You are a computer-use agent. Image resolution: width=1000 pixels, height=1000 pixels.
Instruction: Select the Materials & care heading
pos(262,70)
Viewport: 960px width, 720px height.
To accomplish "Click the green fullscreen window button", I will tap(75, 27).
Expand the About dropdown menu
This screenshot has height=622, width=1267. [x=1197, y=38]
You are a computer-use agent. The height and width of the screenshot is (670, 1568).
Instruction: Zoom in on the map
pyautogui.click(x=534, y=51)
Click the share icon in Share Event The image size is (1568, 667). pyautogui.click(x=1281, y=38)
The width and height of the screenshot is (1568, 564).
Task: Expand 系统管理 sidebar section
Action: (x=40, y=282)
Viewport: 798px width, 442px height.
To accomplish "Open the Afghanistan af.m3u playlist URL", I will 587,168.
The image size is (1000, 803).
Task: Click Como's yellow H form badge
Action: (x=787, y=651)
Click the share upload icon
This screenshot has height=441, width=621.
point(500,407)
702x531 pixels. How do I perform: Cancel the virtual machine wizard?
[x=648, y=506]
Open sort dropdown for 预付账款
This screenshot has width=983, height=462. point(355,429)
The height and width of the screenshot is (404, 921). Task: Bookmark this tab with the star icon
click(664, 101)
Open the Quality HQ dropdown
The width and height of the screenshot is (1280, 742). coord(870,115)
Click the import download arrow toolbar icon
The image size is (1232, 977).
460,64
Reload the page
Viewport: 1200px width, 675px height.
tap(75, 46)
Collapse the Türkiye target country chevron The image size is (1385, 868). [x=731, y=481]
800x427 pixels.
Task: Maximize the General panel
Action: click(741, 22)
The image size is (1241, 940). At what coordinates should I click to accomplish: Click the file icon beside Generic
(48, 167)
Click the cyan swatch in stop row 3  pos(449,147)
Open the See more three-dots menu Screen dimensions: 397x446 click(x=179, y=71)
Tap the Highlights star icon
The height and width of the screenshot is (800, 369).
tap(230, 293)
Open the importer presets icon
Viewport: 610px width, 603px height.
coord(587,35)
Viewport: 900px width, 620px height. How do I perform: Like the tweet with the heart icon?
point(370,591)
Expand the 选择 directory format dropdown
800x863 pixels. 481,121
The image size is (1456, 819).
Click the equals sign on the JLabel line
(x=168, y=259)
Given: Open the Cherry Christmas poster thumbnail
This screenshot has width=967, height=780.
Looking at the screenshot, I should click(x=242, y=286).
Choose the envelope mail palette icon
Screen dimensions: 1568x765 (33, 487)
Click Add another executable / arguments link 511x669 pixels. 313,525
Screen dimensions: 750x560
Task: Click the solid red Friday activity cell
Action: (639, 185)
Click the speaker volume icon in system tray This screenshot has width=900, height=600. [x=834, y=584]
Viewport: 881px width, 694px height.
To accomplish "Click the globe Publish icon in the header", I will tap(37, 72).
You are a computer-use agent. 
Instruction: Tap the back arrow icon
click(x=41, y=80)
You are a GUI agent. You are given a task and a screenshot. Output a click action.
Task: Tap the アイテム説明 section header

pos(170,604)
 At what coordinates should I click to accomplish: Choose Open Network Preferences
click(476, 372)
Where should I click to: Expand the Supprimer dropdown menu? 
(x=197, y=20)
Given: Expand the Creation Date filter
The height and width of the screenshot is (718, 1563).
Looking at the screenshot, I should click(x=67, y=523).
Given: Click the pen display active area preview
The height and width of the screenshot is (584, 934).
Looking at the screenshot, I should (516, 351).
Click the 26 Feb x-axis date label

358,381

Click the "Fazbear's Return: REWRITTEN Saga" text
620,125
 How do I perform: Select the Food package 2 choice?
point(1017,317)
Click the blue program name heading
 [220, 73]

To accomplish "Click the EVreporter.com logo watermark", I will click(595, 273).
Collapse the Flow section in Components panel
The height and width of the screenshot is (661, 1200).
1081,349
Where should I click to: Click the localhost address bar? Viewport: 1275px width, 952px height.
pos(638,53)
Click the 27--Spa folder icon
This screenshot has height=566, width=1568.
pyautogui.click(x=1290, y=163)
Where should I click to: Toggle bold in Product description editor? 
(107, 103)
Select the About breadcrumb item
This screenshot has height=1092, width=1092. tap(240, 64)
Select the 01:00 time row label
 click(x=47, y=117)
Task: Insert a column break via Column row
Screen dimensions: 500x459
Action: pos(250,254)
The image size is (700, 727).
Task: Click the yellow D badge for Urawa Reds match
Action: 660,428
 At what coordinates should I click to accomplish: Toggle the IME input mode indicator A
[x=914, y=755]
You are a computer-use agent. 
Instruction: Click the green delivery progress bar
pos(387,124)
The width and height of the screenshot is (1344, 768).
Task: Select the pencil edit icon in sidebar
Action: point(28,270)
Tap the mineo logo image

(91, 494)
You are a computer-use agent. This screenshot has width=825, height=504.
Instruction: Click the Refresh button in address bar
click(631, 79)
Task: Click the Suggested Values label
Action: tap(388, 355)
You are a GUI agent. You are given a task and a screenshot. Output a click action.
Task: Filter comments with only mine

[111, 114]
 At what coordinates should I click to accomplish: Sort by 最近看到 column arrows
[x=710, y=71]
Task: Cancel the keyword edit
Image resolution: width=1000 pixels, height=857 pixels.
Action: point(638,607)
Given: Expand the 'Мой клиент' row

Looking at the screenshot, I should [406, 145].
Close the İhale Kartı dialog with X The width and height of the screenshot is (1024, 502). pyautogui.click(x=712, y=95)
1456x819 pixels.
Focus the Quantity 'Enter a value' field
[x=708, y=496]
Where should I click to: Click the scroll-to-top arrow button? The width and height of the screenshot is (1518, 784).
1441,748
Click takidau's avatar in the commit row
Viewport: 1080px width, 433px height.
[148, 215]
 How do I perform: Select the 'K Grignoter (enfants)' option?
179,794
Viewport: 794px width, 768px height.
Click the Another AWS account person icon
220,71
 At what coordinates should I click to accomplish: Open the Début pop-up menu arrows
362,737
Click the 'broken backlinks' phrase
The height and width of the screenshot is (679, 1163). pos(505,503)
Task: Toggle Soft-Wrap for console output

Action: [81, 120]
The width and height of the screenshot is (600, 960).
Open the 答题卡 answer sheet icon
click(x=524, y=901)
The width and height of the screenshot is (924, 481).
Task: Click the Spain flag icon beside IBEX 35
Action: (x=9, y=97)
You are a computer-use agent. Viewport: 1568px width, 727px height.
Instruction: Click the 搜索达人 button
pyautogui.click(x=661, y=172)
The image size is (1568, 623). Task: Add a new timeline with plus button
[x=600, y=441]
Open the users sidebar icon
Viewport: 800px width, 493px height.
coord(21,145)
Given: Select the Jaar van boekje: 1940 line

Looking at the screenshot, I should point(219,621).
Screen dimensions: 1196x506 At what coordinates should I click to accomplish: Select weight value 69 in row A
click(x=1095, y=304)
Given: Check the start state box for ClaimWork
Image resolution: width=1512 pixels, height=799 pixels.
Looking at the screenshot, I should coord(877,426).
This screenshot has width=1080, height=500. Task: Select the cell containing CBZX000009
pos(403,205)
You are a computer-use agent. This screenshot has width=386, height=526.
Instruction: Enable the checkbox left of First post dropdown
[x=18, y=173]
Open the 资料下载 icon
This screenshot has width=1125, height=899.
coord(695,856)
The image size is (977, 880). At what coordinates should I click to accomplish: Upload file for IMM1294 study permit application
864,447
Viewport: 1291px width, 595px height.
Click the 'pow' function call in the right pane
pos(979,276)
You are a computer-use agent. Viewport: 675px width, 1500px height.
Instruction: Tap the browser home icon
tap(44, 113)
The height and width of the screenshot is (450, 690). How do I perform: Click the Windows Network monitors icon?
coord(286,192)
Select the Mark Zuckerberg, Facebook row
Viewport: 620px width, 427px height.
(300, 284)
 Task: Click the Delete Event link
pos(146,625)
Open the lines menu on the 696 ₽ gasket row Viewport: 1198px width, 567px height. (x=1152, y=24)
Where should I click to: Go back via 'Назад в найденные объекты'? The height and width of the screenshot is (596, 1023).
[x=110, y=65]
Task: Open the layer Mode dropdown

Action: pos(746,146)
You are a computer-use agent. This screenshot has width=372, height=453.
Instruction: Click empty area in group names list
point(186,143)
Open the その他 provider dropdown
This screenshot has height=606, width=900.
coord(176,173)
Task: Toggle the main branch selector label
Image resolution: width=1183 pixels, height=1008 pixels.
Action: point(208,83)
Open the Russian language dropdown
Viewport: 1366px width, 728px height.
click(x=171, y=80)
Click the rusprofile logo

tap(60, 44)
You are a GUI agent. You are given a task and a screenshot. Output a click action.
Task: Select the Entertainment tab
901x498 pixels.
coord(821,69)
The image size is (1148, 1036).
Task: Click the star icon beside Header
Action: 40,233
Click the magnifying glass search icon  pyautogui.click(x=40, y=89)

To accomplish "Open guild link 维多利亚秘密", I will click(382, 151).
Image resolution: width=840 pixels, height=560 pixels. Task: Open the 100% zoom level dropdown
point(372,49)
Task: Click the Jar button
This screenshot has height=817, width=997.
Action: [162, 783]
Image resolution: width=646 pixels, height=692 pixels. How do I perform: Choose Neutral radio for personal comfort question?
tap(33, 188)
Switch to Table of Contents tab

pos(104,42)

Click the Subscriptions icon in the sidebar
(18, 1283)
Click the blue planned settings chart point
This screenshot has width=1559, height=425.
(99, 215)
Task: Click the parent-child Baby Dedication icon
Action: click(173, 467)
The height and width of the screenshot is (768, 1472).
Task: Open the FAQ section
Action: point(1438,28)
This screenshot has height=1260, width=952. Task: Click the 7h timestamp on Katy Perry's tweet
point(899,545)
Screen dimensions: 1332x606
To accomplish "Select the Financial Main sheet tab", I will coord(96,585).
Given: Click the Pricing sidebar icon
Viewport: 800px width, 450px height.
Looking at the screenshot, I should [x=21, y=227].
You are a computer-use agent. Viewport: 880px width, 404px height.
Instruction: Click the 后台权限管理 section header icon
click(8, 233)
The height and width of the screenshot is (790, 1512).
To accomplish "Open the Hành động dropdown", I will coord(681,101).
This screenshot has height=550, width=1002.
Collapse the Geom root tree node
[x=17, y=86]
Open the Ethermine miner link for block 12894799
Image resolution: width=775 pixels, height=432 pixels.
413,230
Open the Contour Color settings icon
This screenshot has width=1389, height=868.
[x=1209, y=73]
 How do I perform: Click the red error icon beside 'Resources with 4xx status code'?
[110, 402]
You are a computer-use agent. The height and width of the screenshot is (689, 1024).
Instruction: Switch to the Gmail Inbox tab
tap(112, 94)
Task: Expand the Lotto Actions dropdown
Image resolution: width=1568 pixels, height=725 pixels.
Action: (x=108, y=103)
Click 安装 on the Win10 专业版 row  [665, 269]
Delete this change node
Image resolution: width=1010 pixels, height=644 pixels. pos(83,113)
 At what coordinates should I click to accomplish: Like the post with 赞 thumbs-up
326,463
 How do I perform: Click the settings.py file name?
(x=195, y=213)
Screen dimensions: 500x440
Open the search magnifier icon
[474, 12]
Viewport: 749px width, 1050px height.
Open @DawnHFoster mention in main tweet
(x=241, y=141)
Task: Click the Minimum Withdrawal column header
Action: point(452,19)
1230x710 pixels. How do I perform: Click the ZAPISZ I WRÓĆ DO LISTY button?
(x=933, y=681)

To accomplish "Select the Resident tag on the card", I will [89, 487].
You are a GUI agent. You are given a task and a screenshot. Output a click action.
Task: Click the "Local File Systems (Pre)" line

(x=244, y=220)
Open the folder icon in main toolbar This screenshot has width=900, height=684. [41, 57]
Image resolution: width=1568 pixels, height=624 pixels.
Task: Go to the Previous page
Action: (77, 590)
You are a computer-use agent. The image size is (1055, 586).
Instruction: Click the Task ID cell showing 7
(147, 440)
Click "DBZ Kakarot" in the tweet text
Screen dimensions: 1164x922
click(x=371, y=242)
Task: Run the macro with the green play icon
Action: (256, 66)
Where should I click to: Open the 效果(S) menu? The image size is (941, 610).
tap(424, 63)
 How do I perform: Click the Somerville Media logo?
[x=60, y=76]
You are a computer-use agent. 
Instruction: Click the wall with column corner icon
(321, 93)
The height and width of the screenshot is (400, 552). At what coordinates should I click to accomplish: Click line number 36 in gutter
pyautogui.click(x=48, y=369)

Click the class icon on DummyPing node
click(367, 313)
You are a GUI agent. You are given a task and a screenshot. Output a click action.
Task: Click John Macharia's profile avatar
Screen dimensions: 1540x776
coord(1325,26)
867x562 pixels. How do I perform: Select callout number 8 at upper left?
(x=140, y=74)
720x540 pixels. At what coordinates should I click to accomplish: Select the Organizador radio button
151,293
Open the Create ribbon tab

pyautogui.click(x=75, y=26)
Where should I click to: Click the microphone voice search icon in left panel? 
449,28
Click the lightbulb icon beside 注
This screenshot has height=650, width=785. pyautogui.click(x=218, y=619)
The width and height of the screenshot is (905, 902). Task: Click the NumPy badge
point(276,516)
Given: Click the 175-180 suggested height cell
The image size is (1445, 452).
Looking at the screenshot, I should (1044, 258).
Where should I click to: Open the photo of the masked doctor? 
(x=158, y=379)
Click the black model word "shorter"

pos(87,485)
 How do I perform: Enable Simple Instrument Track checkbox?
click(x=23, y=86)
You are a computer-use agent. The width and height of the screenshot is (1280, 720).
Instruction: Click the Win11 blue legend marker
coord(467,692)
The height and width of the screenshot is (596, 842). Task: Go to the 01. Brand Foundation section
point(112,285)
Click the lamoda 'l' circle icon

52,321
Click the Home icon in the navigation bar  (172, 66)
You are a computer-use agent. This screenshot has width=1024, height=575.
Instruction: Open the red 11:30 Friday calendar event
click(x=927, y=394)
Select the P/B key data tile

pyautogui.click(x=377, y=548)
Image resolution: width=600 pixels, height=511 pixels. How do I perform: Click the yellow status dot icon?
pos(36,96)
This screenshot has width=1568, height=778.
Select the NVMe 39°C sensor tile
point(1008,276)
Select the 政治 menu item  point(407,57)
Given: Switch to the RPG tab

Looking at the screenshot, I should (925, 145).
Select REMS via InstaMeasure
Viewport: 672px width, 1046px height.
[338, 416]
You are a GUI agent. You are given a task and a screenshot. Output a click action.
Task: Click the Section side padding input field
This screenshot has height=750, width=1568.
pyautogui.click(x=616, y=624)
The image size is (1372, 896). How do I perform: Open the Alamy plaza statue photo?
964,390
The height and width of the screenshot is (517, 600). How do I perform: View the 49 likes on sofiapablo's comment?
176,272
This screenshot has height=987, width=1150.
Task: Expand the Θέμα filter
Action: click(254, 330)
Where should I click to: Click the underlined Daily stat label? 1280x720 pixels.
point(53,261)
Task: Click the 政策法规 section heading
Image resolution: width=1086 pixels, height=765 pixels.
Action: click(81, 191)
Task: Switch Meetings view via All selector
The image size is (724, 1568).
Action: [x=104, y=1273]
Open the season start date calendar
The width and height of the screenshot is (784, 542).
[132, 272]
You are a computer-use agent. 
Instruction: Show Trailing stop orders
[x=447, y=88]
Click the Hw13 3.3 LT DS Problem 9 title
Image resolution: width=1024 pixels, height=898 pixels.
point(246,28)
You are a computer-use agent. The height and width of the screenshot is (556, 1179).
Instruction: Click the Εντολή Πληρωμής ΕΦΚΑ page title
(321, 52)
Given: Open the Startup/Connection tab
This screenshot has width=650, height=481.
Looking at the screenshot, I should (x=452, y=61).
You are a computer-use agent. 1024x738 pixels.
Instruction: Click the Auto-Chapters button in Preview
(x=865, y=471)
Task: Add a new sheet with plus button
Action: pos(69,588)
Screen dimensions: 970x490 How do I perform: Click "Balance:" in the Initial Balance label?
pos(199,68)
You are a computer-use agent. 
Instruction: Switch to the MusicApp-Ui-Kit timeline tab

-=-=-

- Task details -
Which lines of the data hold the string "avatar"? Return each of them.

- Answer to this task -
Click takidau's avatar in the commit row
Task: Click John Macharia's profile avatar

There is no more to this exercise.